The lecture after tea on Thursday was Honey from Blossom to Jar by John Hendrie. It was a very technical talk full of scientific details. I took five pages of notes, some of which I can read. I shall just skim through the legible bits.
Definition of honey – from Apis mellifera only. He didn’t say what the products of Apis cerana, dorsata etc are called. Plants produce nectar through photosynthesis, using sunlight and CO2 to produce mostly glucose, which is soluble. It’s generally about 20% sugar and 80% water.
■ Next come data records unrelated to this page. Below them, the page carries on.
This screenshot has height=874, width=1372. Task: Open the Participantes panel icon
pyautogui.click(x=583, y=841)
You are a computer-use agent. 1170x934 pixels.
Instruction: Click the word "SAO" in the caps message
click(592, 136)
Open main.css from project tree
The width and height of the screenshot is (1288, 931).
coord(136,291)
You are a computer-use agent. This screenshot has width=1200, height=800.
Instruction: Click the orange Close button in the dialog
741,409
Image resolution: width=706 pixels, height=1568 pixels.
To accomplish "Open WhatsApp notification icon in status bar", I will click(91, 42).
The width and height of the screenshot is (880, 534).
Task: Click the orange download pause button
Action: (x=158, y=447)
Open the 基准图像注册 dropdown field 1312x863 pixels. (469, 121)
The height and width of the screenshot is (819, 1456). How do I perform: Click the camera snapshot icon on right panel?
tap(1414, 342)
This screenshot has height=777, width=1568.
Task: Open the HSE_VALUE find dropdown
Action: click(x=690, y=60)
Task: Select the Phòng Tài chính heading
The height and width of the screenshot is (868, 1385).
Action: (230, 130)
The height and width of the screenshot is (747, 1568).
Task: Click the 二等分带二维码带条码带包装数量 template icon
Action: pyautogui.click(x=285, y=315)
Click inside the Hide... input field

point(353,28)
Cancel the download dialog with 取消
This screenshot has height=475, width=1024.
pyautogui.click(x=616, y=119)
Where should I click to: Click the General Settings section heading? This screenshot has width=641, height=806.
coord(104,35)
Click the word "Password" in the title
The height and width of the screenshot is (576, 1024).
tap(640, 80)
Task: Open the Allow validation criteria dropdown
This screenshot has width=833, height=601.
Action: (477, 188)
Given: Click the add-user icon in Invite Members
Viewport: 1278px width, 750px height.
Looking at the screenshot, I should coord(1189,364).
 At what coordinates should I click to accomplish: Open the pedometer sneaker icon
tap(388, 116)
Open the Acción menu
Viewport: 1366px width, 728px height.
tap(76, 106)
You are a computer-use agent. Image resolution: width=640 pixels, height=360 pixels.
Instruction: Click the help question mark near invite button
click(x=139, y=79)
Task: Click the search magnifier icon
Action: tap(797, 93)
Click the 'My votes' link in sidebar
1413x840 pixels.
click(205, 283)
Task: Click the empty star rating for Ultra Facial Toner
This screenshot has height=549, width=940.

The maximum load of a bee is about 40mg.
He then went on to the chemistry and I noted several formulae but as it’s well over half a century since I got my O level in that subject and haven’t used it since it didn’t mean a lot.
Types of nectar are basically sucrose dominant as produced by clovers and rhododendrons; equal glucose and fructrose – legumes and borage; glucose – rape; fructrose – blackberries. He showed Dade’s diagram of the bee’s mouthparts and explained how pollen is filtered out.
There follows a page of definitions that won’t interest you unless you’re studying for an exam so I won’t attempt to decyphyer those notes. Removal of the honey crop might be achieved in four different ways: physical by shaking and brushing; behavioural by use a Porter or rhomboid one way bee escape; chemical by using a repellant like benzaldehyde; mechanical – blowers.
He didn’t mention two methods I’ve sometimes used successfully: 1. If the bees are ‘runners’ put the super down in front of the hive and they’ll all walk home within a few minutes; 2. Put the super with bees in the back of the car, drive 100 yards by which time you won’t be able to see out of the back window. Release those bees to fly home, drive on a little way and repeat the process, turning round sometimes so as not to release them out of range of home, until they’ve (nearly) all gone.
Uncapping frames of comb: knife, fork, roller, plane, hot air blower, flame, flails.
Types of extractor: tangential, radial, parallel radial. He didn’t mention my small scale method of cutting out the prettiest comb to sell as comb honey, which fetches twice the price, then putting the rest in my fruit press to squeeze the honey out. Some will be left in the crushed comb which can be extracted with water and yeast, producing mead.
Processing honey: it can be strained through a small mesh sieve but filtering under presure is not allowed. It goes into a settling tank for a couple of days after which it can be bottled/jarred.
Commercial bottling plants use the Dyce process which includes heating the honey to temperatures which will Pasteurise it, killing off the enzymes that distinguish ‘living’ honey from cane sugar, but makes it look clear and pretty on the supermarket shelf.
John explained how to prepare set honey and also gave details of the labelling requirements and the honey regulations. As many of the readers of this blog aren’t in the EU they won’t necessarily apply there.
Keep your honey cool to extend the life of the enzymes.
Time for dinner: pork steak, chips and cabbage followed by cake and cream. Afterwards I walked westward down the road and got my day’s mileage up to 4.